An online password attack is when someone tries to hack your account by simply trying a very large number of username/password combinations to access your account. For each password in our dataset, the value column shows the amount of time it is estimated to take an “online password attack” to hack your account. The column time_unit shows the units of that time value (e.g., hours, days, years, etc.)

It would be much nicer if our values were of the same units so we can more easily compare the “online password guessing time” for each password. So your first task is to convert all of the values to units of hours (assume the conversion units I’ve provided below, e.g., 1 day is 24 hours, 1 week is 168 hours, etc).

units = {
    "seconds": 1 / 3600,
    "minutes": 1 / 60,
    "days": 24,
    "weeks": 168,
    "months": 720,
    "years": 8760,
}

# Your answer here.

4.¶

How many password begin with the sequence 123?

# Your answer here.

5.¶

What is the average time in hours needed to crack these passwords that begin with 123? How does this compare to the average of all passwords in the dataset?

# Your answer here.

6.¶

How many passwords do not contain a number?

# Your answer here.

7.¶

How many passwords contain at least one number?

# Your answer here.

8.¶

Is there an obvious difference in online cracking time between passwords that don’t contain a number vs passwords that contain at least one number?

# Your answer here.

9.¶

How many passwords contain at least one of the following punctuations: [.!?\\-] (hint: remember this dataset contains weak passwords…)?

# Your answer here.

10.¶

Which password(s) in the datasets took the shortest time to crack by online guessing?

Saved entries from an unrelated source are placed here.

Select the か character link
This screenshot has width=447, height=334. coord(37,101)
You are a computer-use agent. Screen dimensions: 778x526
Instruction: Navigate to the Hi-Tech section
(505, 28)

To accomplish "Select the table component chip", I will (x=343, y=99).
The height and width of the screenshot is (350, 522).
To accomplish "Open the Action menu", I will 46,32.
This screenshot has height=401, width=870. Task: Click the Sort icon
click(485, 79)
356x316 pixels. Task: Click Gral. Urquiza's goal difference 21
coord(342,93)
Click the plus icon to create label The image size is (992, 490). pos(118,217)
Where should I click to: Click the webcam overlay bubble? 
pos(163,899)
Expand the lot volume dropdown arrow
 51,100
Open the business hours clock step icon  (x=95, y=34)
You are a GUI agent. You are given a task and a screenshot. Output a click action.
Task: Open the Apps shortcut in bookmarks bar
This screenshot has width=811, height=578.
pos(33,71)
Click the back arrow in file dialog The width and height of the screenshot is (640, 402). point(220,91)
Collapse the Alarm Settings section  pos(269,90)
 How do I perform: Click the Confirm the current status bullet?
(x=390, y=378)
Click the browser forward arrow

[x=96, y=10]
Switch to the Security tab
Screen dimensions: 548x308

Which took the longest?

# Your answer here.

Solutions¶

1.¶

In this set of practice exercises we’ll be looking at a cool dataset of real passwords (made available from actual data breaches) sourced and compiled from Information is Beautiful and contributed to R’s Tidy Tuesday project. These passwords are common (“bad”) passwords that you should avoid using! But we’re going to use this dataset to practice some regex skills.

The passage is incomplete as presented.